*** SOURCE PASSAGE Section Begins ***

Organisational (by) design

Many organisational design projects are like confetti – neat on paper, pretty when thrown in the air and very hard to clean up!

Many organisational design projects fail to deliver their desired outcomes, and often leave organisations with significant gaps in their corporate memories as many people take the opportunity to seek greener pastures. So how do we get organisational design to deliver something better?

Here are our ten tips from leading and supporting more than a dozen organisational design programs.

  1. Define the problem you are trying to solve and why it needs to be solved. Test whether process, policy or leadership levers will deliver the desired result. Don’t use a redesign for the sole purpose of removing people your organisation has failed to manage. Don’t solve the wrong problem!

  2. Know how you arrived here. Talk to the ‘old timers’ who have lived through the various iterations of your organisation and take a change history in as much detail as a good doctor takes a medical history. Understanding the organisation’s journey will help to narrow the field of options.

  3. You need to know the strategy, purpose and the principles by which you will test and choose your organisational design and the defining characteristics of the organisation. If your design principles can be cut and pasted between organisations or industries, they are not specific enough.

  4. Be clear about what ‘good’ looks like. You need to be able to describe what the benefits of the redesign will be for your staff, clients and stakeholders. You need to be clear about the desired results and outcomes this process is trying to achieve.

  5. Communicate honestly about the purpose of the redesign, how this will be achieved, how staff and stakeholders will be engaged in the process and when you expect to have it implemented. Your staff will spot a disingenuous communique in an instant.

  6. Be conscious of any formal consultation requirements in your organisation’s industrial agreements and contracts. Ensuring compliance with key timeframes and requirements will make for a smoother transition process. Don’t underestimate the time and resources required to conduct effective consultation processes.

  7. The new organisational design should not be drawn up on the back of a coffee stained napkin with the incoming CEO and their new BFF. The team working on the organisational design need to show the core functions being delivered, how the work will get done, and the relationships required - not just who will be in it.

*** SOURCE PASSAGE Section Ends ***
*** PROVIDED DATA Section Begins ***

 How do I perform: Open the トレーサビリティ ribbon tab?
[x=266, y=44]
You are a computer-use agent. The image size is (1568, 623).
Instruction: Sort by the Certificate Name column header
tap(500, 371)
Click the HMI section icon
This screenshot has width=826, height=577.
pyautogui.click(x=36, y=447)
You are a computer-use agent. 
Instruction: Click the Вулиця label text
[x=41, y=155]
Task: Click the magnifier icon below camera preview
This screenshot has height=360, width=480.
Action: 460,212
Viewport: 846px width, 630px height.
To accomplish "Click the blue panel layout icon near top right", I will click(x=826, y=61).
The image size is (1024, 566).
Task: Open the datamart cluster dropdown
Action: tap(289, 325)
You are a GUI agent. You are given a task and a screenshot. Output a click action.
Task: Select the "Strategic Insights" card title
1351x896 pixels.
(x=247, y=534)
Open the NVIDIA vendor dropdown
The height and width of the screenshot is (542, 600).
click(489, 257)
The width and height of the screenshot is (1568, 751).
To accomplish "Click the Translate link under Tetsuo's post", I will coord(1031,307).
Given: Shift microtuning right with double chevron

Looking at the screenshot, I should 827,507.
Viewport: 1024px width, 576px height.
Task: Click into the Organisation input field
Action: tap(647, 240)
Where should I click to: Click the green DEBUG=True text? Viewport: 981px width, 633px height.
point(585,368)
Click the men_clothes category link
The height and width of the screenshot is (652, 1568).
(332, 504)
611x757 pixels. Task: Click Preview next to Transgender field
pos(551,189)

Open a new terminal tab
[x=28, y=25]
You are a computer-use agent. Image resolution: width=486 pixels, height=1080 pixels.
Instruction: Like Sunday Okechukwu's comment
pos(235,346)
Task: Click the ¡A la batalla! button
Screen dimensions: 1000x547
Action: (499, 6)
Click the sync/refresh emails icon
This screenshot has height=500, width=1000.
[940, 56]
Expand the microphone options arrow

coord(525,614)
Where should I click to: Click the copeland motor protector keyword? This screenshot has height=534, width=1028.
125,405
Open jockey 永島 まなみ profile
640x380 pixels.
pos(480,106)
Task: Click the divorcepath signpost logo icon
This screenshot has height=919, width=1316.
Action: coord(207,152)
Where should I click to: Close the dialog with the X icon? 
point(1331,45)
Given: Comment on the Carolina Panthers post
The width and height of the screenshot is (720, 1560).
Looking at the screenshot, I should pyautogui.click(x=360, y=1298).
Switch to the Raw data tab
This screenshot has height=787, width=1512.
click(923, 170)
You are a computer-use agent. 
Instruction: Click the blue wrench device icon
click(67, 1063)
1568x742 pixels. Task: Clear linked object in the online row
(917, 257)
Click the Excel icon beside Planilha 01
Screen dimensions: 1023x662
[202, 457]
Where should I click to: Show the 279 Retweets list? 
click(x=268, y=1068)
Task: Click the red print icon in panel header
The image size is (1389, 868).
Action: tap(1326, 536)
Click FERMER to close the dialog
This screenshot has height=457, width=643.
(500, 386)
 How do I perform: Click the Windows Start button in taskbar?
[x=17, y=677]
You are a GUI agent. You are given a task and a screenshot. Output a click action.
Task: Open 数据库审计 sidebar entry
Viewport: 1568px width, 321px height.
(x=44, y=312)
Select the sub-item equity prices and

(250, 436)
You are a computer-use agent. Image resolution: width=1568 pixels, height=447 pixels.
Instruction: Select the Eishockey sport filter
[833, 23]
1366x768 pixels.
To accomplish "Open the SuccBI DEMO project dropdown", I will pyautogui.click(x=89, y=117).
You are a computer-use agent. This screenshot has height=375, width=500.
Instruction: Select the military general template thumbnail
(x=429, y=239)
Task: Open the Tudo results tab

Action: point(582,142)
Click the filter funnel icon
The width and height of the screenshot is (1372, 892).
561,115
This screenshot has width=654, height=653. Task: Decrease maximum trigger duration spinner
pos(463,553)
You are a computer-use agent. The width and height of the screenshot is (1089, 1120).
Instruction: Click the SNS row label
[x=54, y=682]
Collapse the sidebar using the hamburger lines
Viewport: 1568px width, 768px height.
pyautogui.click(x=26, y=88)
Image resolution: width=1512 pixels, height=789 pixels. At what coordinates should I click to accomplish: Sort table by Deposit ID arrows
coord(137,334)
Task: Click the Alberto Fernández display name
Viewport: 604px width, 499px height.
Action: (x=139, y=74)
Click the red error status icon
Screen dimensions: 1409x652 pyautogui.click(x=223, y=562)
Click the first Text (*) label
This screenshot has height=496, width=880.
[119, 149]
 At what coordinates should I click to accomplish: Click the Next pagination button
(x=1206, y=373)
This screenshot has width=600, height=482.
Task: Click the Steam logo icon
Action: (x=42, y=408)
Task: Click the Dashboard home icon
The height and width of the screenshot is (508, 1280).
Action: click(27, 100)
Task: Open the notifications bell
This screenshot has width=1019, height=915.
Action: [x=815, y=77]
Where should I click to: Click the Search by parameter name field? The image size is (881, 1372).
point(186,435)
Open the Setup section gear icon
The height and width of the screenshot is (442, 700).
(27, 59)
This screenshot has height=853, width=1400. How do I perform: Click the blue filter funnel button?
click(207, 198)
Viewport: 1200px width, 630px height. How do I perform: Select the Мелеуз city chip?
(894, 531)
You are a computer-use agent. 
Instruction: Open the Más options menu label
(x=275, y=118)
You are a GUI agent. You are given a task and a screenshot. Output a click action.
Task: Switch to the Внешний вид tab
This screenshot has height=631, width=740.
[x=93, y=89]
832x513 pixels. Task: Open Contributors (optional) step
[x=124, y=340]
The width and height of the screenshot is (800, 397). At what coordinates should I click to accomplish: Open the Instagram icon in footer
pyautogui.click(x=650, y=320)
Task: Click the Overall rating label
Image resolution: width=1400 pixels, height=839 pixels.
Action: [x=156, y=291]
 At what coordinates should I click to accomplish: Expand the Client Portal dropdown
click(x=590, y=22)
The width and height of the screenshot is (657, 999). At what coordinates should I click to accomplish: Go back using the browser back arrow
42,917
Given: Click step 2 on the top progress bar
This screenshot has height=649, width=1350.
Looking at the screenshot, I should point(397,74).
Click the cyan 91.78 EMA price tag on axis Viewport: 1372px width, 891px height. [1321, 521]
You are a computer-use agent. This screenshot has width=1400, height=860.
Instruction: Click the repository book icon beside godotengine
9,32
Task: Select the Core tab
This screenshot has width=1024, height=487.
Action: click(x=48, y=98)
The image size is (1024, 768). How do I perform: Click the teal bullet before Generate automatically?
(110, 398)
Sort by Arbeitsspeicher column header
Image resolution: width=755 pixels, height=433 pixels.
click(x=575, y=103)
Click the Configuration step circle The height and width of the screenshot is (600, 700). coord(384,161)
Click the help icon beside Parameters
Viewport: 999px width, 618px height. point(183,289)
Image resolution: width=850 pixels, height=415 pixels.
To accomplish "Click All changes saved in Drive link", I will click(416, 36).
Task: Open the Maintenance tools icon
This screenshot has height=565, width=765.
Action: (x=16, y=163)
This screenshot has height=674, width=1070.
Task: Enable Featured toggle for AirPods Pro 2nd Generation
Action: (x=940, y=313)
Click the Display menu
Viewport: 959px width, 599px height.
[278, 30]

*** PROVIDED DATA Section Ends ***

▶ **ACTIONS TO TAKE**
A) In the passage on organizational design, what shows that design principles are not specific enough?
B) Carry the passage on organizational design forward from its final sentence.
The entries above are separate material from the passage on organizational design.

▶ **ANSWERS GIVEN**
A) They can be cut and pasted between organizations or industries.

B)
  8. Consider how little can you change to get the desired effect? Organisational design projects are disruptive, and when you tinker with relationships in an organisation you need to do so with pure strategic intent, not with Machiavelli as your partner.

  9. Test your organisational design for delivering strategic value and HR indicators (for example span of control, layers of decision making). Imagine pouring water (strategy and communication) in the top of the organisational diagram and if you can’t get water to every box – there is something wrong - especially if water is leaking out a number of dotted pipes (lines) reporting relationships. In the same way, a bubble (innovation and feedback) needs to be able to rise from the bottom to the top without too much interference.

  10. Empathise with those people whose roles will be changed or impacted by the changes – try to put yourself into their shoes and understand how it impacts their working environment, team, career opportunities and progressions, and perceived status. Are you doing change for good or change for fun?

Organisations must evolve to survive. You should not seek to create an organisational design for eternity. Design one for now that achieves your vision and has some resilience and flexibility to survive the most likely changes that will occur over the next 5 – 10 years.

Organisational design is important for renewal and to achieve new strategies, we diminish its value by allowing it to be used for nefarious means.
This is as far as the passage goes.